Not so long ago the prospect of El Salvador at the back of the competitiveness pack in the region would have seemed impossible. Even before the 1992 peace accords were signed, the country began a modernization that lasted more than a decade. The free market reforms were unique in Central America and nearly unequaled in the wider region. Only Chile’s economic liberalization of the 1970s and 1980s was comparable.

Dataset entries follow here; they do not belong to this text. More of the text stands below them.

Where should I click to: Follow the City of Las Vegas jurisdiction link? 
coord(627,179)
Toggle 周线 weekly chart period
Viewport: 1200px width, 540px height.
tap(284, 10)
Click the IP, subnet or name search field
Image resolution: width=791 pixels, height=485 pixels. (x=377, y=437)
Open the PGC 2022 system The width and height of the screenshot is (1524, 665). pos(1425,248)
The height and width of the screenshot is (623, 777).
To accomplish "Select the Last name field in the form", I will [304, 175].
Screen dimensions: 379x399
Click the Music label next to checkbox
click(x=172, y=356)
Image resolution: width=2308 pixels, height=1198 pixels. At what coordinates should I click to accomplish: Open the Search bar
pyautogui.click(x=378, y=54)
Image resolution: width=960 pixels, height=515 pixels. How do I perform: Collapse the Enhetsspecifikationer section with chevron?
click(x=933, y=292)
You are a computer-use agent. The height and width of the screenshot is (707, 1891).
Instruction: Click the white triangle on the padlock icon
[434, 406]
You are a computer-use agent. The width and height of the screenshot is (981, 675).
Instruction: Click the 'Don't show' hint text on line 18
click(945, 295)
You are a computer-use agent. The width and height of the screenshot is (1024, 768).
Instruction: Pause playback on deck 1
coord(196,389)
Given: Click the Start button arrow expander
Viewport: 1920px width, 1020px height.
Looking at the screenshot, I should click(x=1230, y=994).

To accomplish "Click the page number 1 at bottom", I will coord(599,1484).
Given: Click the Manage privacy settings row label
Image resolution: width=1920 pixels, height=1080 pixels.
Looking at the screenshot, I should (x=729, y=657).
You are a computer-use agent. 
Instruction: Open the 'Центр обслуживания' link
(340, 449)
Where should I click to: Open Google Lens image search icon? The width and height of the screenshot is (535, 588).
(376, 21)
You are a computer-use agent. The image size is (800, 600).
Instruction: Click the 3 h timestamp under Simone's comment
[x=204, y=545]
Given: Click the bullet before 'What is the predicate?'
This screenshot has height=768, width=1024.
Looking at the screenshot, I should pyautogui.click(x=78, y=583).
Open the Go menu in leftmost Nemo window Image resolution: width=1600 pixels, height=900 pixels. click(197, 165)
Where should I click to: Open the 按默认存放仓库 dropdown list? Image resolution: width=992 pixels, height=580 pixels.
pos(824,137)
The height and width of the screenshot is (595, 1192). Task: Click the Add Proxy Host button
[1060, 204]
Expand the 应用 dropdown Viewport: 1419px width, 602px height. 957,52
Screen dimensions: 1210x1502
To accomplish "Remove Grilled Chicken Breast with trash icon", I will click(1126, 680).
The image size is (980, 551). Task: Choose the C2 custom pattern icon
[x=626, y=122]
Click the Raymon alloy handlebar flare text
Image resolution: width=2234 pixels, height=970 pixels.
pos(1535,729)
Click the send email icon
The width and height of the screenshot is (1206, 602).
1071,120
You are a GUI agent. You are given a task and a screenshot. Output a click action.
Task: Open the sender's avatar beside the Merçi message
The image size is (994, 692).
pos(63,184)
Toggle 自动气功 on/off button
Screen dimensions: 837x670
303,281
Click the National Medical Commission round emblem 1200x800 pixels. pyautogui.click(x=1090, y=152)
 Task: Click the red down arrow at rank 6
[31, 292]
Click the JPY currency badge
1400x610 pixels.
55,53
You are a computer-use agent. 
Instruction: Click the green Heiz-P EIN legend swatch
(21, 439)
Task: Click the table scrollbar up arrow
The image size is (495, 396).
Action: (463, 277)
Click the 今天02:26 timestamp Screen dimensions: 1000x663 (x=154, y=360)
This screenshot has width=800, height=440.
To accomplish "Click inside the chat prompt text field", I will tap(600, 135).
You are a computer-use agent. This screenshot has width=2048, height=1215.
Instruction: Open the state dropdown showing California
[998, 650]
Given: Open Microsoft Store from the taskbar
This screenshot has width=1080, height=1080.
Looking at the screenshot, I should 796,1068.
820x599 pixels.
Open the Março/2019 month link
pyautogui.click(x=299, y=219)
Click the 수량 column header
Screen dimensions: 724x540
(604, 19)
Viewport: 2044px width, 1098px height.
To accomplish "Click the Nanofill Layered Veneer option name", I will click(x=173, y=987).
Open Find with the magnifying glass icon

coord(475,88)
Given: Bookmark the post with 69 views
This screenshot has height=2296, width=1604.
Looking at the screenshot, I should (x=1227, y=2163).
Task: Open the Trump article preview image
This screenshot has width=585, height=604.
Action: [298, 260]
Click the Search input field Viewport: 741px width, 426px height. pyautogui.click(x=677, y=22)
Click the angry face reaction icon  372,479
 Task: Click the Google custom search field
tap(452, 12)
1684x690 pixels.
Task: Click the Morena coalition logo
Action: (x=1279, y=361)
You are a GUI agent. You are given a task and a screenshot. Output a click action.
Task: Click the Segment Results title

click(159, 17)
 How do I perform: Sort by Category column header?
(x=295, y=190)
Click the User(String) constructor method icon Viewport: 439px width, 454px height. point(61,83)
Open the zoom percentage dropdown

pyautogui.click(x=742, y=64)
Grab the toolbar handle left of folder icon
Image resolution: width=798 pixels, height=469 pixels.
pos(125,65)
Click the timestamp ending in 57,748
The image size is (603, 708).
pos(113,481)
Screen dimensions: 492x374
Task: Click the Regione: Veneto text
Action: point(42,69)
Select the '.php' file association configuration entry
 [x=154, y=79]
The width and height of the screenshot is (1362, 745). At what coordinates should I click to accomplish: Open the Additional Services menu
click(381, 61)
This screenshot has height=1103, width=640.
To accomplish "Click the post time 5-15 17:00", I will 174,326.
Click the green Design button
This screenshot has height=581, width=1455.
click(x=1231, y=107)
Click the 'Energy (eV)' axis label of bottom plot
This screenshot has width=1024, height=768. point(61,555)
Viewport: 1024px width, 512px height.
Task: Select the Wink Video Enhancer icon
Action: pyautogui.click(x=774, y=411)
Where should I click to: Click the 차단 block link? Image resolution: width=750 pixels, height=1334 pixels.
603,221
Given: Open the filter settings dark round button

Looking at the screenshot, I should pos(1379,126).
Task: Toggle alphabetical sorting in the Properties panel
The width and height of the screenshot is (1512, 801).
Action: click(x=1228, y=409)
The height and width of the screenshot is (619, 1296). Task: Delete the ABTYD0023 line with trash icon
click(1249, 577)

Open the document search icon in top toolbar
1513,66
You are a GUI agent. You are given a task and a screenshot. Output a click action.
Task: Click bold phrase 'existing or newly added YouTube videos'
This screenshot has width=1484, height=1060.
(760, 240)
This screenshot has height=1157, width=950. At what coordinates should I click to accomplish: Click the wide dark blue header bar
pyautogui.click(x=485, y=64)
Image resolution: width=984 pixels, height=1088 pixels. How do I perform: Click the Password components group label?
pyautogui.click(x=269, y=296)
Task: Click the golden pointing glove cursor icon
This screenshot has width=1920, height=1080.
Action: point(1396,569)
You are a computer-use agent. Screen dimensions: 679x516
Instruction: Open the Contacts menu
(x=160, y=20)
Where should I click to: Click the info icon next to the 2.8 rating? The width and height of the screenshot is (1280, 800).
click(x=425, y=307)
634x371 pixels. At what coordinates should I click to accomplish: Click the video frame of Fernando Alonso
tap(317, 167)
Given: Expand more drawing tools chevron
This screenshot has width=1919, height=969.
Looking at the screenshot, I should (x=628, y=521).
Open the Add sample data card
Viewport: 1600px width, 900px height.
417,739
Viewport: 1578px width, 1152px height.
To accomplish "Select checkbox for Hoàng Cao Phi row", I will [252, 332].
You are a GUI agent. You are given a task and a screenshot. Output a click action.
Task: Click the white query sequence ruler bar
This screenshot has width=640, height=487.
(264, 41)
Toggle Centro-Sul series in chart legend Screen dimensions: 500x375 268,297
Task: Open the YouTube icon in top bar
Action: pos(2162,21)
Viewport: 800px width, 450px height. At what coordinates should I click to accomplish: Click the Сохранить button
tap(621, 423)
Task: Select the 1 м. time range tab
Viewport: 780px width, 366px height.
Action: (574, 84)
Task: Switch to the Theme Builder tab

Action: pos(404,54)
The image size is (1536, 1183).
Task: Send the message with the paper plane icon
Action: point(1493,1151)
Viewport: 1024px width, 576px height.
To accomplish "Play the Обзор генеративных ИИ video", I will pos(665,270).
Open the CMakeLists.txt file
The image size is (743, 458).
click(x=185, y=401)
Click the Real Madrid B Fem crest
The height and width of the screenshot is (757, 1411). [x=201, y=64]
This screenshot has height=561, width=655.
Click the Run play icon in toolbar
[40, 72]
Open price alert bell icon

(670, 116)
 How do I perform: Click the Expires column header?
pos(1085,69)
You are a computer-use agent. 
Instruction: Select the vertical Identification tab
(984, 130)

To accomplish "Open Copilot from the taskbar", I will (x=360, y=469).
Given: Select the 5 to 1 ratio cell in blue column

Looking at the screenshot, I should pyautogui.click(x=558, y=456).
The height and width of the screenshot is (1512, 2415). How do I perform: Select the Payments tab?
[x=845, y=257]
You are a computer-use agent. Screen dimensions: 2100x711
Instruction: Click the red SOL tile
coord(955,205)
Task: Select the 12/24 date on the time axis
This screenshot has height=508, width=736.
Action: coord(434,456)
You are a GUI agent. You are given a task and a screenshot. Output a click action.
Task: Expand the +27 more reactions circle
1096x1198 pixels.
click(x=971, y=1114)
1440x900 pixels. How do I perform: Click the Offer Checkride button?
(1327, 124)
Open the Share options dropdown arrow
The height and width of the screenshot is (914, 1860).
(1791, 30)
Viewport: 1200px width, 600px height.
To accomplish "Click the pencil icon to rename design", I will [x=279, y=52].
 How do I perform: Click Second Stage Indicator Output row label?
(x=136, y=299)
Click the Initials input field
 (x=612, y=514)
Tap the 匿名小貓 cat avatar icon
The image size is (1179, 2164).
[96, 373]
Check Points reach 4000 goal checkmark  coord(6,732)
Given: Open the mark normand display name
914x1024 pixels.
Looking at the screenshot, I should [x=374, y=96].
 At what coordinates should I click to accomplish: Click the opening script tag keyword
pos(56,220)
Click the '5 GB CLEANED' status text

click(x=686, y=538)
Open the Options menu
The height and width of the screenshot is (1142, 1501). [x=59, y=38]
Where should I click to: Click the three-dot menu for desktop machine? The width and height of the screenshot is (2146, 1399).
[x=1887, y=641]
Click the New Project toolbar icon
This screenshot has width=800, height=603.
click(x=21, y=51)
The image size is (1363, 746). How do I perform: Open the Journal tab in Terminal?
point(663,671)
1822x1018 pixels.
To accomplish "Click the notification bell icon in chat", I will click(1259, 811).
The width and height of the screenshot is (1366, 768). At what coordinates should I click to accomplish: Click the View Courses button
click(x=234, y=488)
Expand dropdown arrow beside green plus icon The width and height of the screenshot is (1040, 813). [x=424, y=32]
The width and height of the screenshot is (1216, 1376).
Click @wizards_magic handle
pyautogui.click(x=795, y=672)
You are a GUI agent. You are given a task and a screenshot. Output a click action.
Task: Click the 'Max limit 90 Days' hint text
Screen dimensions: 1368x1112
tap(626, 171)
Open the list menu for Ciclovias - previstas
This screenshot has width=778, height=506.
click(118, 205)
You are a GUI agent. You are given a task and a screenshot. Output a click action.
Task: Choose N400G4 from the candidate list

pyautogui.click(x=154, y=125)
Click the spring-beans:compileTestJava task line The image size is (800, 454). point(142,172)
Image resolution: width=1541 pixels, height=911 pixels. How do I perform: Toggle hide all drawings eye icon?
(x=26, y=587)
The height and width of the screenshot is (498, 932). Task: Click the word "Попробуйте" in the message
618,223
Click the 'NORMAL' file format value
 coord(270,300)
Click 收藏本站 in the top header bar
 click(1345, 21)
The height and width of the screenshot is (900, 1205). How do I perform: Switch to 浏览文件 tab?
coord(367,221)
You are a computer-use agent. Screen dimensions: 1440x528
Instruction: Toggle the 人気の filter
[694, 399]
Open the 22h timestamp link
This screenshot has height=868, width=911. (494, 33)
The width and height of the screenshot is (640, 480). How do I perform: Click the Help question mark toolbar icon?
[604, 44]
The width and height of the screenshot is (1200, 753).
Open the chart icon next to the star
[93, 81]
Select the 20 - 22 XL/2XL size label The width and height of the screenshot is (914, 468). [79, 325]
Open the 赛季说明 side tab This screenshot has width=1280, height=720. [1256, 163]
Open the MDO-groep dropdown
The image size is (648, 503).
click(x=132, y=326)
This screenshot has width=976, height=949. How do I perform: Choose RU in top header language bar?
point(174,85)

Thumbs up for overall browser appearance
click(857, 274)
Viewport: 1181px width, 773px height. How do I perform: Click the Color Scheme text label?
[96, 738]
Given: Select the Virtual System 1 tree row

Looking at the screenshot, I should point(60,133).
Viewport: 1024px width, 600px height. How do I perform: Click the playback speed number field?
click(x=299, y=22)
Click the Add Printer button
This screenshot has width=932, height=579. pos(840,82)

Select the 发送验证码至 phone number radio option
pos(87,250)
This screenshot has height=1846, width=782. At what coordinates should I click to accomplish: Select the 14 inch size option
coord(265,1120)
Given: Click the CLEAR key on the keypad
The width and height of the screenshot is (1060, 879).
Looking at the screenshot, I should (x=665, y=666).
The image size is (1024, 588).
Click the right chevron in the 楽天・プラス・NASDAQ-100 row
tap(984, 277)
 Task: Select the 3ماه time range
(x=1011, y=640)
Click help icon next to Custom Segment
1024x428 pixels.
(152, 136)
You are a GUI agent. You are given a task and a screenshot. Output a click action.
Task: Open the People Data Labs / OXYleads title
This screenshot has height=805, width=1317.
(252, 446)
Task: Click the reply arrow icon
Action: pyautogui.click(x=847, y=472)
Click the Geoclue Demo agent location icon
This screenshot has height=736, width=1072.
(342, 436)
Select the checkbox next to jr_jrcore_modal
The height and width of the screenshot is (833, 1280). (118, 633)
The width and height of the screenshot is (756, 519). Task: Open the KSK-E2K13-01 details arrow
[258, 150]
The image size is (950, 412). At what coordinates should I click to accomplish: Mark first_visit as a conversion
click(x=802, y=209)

The results were impressive, particularly for a country with a largely uneducated work force. From 1989 to 2008 El Salvador had the highest export growth in the region (an increase of some 800%), and per capita growth in gross domestic product was among the fastest in the region. This was led for the first time by strong performance in the industrial sector instead of in more traditional agriculture. By 2006, the poverty rate had fallen to 31% of the population from 60% in 1991.
Then the wheels came off. The Arena Party, which had led reform, managed to get its fourth consecutive president, Tony Saca, elected in 2004. Unhappily he showed much less interest in leading on the development front than his predecessors.

A good example was his refusal to grant operating permits to Pacific Rim Mining Corporation for its El Dorado gold mine in one of the poorest parts of the country. The mine was blocked without an official explanation, though Mr. Saca’s team never disputed the company’s claim that it had met or exceeded all of Salvador’s environmental benchmarks. Thousands of jobs were forfeited, investors lost millions of dollars and El Salvador’s investment reputation got a black eye.

Salvadorans were already disillusioned when candidate Funes came on the scene to offer an alternative. He ran as a moderate leftist who pledged to put a stop to the endemic corruption that had blossomed under Mr. Saca, and to make all Salvadorans better off. So much for campaign promises. Since Mr. Funes came into office, Salvador’s debt position has been deteriorating rapidly. In December 2008, the debt-to-GDP ratio was just under 36%. By December 2010 it was more than 51%.

The way that borrowing is being spent is even more worrisome. According to the government’s first quarter 2011 fiscal report, there has been a 17.5% year-over-year increase in current expenses. This includes a 15.5% jump in the public-sector wage bill, 21% growth in government expenditures of goods and services, and a 48% increase in transfer payments—mostly subsidies. Investment is down 3.6%, while the fiscal deficit has expanded 28.6%.

The rating agencies don’t like what they see. During the Funes presidency, Moody’s has twice downgraded the country’s debt, and Standard & Poor’s has issued one downgrade.
When Fitch Ratings warned El Salvador last fall to improve its investment climate or risk a downgrade, Mr. Funes was cavalier. El Salvador’s newspaper Diario de Hoy quoted him saying that if the World Bank, the IMF and the Inter-American Development Bank didn’t have confidence in the country, they wouldn’t keep extending credit. He obviously never has heard of Greece.

The U.S. Agency for International Development is also plowing ahead in El Salvador with what U.S. AID administrator Rajiv Shah has called President Obama’s “new partnership for growth.”

The problem is not only reckless spending but also hostility toward business. The Heritage Foundation/Wall Street Journal Index of Economic Freedom, which once ranked El Salvador as the ninth freest economy in the world (2000), now places it at 39. A good part of the decline occurred under Mr. Saca (losing 17 places in three years) but it has continued under Mr. Funes, who also refuses to allow the Pacific Rim mine to operate.

El Salvador now has no active mining concessions. But that loss of investment and jobs has not satisfied the party base of the FMLN. They complain loudly that Mr. Funes has yet to completely quash Salvadoran capitalism.